Years ago, I assisted on a research project on the Southern migration route from Central America in Mexico. In Tapachula, the border city that connects Guatemala with the Southeastern Mexican State of Chiapas, I talked to women who had been attacked on the journey, either by strangers or by their coyotes themselves. I met young men who had lost legs to hopping freight trains to avoid the Mexican army and paramilitaries, others who said the trains weren’t so bad but the crocodiles they swam past were terrifying. I saw native Mayan Guatemalans pulled off buses by armed Mexican soldiers. The sense of danger was palpable— and of course every year many folks die or just don’t make it north. To make such a perilous journey just reinforced in my mind how great the fear of one’s home and the violence it contains must be.

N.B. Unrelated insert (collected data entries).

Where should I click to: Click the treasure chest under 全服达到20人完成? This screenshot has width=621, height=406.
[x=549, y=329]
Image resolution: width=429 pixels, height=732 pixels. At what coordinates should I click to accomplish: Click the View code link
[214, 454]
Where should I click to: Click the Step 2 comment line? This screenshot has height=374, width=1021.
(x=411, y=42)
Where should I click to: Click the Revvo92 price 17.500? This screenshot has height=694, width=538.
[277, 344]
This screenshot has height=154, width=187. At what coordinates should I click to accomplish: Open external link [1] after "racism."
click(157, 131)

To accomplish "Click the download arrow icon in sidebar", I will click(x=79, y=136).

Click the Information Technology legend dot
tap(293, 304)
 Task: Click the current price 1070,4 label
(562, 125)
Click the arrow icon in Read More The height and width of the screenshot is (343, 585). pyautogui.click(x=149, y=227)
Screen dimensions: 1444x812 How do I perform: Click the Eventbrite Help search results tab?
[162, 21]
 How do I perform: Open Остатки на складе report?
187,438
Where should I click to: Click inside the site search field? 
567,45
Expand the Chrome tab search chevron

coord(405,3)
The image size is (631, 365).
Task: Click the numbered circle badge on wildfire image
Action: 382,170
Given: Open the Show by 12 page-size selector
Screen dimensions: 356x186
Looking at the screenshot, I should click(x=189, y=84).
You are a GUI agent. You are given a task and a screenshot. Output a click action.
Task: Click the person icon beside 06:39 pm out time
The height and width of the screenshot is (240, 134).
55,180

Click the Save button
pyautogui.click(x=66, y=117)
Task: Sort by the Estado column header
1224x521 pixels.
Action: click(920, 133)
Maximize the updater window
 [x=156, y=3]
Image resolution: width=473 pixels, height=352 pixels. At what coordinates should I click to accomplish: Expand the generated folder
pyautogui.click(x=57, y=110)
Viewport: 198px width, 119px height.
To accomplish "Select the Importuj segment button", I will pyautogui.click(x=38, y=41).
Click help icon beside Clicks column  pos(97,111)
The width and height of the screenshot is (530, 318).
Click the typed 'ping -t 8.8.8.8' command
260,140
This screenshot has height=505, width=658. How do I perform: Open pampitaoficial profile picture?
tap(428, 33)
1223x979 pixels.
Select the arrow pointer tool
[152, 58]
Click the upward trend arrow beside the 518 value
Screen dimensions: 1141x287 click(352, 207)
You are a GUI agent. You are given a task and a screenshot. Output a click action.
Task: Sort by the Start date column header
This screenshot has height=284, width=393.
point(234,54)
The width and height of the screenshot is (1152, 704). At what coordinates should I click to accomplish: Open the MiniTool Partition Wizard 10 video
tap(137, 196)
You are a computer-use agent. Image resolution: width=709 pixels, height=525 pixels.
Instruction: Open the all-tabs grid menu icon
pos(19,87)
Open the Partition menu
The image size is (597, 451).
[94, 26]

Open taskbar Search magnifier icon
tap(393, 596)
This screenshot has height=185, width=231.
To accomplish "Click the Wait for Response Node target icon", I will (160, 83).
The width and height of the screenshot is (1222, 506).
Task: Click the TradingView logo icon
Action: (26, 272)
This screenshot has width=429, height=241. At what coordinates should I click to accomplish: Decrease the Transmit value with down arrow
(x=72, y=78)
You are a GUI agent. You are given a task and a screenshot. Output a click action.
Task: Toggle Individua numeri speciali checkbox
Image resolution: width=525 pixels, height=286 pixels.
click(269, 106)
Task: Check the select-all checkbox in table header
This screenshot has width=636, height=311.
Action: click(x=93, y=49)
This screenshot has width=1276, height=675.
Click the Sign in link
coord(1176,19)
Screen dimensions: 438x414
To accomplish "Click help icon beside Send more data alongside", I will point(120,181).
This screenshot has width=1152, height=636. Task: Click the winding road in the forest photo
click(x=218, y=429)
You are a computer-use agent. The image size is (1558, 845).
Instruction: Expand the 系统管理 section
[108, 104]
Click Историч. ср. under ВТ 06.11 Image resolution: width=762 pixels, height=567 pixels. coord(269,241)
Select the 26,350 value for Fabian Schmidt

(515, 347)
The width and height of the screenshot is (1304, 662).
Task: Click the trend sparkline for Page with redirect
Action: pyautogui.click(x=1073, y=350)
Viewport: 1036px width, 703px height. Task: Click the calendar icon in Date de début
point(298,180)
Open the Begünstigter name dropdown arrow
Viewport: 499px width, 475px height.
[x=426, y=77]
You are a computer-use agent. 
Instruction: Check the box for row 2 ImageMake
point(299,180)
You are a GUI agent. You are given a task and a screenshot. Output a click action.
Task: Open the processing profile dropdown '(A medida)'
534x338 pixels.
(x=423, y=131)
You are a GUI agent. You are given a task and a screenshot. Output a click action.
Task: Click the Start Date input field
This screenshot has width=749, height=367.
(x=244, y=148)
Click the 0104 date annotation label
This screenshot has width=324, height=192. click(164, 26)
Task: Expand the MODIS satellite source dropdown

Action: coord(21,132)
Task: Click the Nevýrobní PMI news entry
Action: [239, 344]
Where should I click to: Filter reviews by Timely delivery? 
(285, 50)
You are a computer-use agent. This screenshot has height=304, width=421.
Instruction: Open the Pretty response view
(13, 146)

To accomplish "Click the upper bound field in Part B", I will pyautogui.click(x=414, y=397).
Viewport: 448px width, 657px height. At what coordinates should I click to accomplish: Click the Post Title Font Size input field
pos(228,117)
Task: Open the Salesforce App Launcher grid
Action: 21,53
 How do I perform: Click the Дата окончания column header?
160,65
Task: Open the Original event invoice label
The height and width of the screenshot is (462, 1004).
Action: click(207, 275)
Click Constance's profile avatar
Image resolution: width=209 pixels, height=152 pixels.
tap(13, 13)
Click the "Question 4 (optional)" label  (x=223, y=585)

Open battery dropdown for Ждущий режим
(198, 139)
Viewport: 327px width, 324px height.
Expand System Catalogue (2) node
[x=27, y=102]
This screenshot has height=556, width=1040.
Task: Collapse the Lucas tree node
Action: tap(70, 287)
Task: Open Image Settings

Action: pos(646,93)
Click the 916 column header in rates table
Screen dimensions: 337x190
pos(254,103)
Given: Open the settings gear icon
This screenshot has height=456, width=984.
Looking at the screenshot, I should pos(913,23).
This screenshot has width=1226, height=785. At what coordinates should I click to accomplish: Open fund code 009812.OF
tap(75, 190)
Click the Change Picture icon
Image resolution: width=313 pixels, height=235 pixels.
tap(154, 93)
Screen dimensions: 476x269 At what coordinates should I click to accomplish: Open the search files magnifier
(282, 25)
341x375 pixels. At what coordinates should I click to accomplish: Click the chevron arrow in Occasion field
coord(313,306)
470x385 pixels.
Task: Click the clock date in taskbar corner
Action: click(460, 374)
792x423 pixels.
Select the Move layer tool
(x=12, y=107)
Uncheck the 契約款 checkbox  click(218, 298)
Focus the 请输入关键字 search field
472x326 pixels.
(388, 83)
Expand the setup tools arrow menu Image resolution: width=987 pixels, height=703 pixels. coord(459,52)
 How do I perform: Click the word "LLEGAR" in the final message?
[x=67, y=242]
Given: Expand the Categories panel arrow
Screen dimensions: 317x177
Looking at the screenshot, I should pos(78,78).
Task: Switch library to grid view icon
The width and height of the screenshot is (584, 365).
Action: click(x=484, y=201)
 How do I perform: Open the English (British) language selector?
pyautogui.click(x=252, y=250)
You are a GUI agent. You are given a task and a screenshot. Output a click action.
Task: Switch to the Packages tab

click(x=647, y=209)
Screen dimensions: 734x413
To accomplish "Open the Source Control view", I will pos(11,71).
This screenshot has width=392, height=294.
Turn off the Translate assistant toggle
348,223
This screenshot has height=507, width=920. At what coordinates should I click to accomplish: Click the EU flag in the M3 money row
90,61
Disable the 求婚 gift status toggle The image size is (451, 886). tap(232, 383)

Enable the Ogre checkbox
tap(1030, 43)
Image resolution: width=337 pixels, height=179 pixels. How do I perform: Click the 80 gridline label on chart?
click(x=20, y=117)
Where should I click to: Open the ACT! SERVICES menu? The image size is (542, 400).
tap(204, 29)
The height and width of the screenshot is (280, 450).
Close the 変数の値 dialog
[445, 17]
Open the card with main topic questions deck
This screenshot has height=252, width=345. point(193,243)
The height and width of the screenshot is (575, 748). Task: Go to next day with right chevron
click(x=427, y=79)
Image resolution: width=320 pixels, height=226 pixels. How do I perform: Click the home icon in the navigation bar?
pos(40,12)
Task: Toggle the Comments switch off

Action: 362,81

Of course from an anarchist perspective all borders and the violence they cause (structural and corporeal) are inhumane. They ultimately serve only the State and the rich who profit by division of people from land. The descendants of the Indigenous first inhabitants of Turtle Island are separated by arbitrary borders that disrupt both local communities and historic trade routes; a consequences of genocidal colonialism. On top of this the enforced extraction of resources and the violent legacy of imperialism further weighs the populace down with brutal poverty and political legacies of murderous dictatorships.
From our side of the border, and from our political perspective, the most we can do right now is engage in solidarity and mutual aid with those seeking to head north and with those who remain. Supplies have been getting to the caravan from comrades in Southern California and from within Mexico. We can either directly help or help those helping. We can also keep our attention focused on these issues and on practicing tangible solidarity. We can work to make and maintain contact with folks beyond our own local scenes and even beyond our national borders. We can build real connections with any and all migrants in our communities; these connections are lifelines that pull us closer and in that closeness allow us to collectively construct forms of shelter for each other – a way beyond the violent segregation that borders always ultimately are.
Here’s a list of a few above-ground groups offering direct support (either to the caravan or to refugees already in the U.S.) and a couple NGO’s that have good analysis and track records with these issues. As always, vet folks yourselves and work with people and networks you personally trust whenever possible.
- Pueblos Sin Fronteras
- Caravan Support Network
- East Bay Sanctuary
- Committee in Solidarity with the People of El Salvador
- Center for Justice and Accountability
Acton Bell is a professional musician and anarchist (thanks Soros). He has spent his life working (mostly) on three things: mastering the double bass, learning anarchist history, and memorizing spells. Acton enjoys a strong cup of coffee and hanging out with cats.